Combining something so potent as the fight for civil rights with the explosive joy of early rock music takes a deft hand. Shaiman and company have created the perfect formula, and Sloan and her cast get the most out of it, giving the social issues just enough weight to be plausible. Boosting the lighter side are Michael A. Ferrara’s music direction, Musical Theatre OC’s scenic design and Keith Lambert’s costumes.

All Broadway musical and true to John Waters in style and tone, “Hairspray” is also an accurate snapshot of our nation during its last gasps of innocence, showing how segregation was an accepted, unchallenged way of life.

“Hairspray” has plenty of the laughs we’d expect, but also loads of spirit and heart. Its sophisticated book and lyrics show how teens interacting via dance in a racial melting pot in mid-20th-century America helped form the figurative and literal roots of rock ’n’ roll.

Via the TV show broadcasts, the teens of “Hairspray” joyfully express themselves via dance – and Sloan’s choreography delivers every early ’60s dance step you can imagine. Lambert’s costumes are pleasingly bright, lively and true to period, and the sets are subtly and slightly cartoonish – wholly fitting in that the story’s broad strokes are like a brightly colored comic strip.

The shining focus of Laguna’s staging, Powell’s Tracy is bursting with sunny optimism and can-do gumption, well complemented by Kristen Daniels as Tracy’s dorky yet loyal, true-blue best pal, Penny.

Gruessing’s Edna is no drag parody, but a plus-sized, middle-aged matron with a nasally rumbling and New York-inflected voice whose coarse basic nature doesn’t belie her love for Wilbur and Tracy.

Like daughter Tracy, Grossman’s Wilbur is short, chunky and fun-loving. Callicutt’s Link a basically good-hearted kid driven to achieve musical fame but not snooty about potential stardom. Chaney’s comically shallow airhead Amber is an early ’60s Valley Girl with a superiority complex.

Foote’s slender ex-diva Velma is a cackling, vindictive witch. Jared Kaitz is an exuberant Corny. Jovan Watlington’s Seaweed, Tracy’s new black friend, is hip, funky, and so cool, he doesn’t even need to try, and Dwan Hayes is all sensuality and sizzle as Seaweed’s radio star mom, Motormouth Maybelle.

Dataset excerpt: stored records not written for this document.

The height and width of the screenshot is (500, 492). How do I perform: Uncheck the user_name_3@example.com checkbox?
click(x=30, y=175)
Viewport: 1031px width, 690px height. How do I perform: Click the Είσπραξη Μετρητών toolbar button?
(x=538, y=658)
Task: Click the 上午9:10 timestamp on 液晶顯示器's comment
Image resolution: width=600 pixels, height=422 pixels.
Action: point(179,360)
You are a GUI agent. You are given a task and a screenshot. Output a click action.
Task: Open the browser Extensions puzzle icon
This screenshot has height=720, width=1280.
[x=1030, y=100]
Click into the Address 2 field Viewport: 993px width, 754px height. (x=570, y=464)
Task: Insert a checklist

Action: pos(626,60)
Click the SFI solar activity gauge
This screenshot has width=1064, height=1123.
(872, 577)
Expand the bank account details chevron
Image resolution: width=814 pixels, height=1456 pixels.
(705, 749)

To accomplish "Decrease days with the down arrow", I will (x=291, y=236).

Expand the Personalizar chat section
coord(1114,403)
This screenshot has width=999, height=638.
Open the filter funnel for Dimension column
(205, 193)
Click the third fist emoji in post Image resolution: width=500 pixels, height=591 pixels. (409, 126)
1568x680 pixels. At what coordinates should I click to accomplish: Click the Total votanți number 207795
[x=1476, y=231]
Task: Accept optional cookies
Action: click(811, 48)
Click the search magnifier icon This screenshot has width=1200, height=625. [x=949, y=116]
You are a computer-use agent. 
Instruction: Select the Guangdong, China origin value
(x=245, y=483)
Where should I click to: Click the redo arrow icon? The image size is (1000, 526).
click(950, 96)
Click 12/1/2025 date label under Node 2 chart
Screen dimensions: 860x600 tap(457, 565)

Under Sloan and Ferrarra’s hands, the musical numbers are immensely satisfying – notably, the up-tempo “Welcome to the ’60s”; the smokin’ “Big, Blonde and Beautiful”; “Without Love,” describing love’s power; and the stirring gospel number “I Know Where I’ve Been.”

It’s “You Can’t Stop the Beat” though, the big finale, that packages the show’s message about the inevitability of racial equality in a classic rock song meant to get the audience on its feet. It’s meant to, and that it does.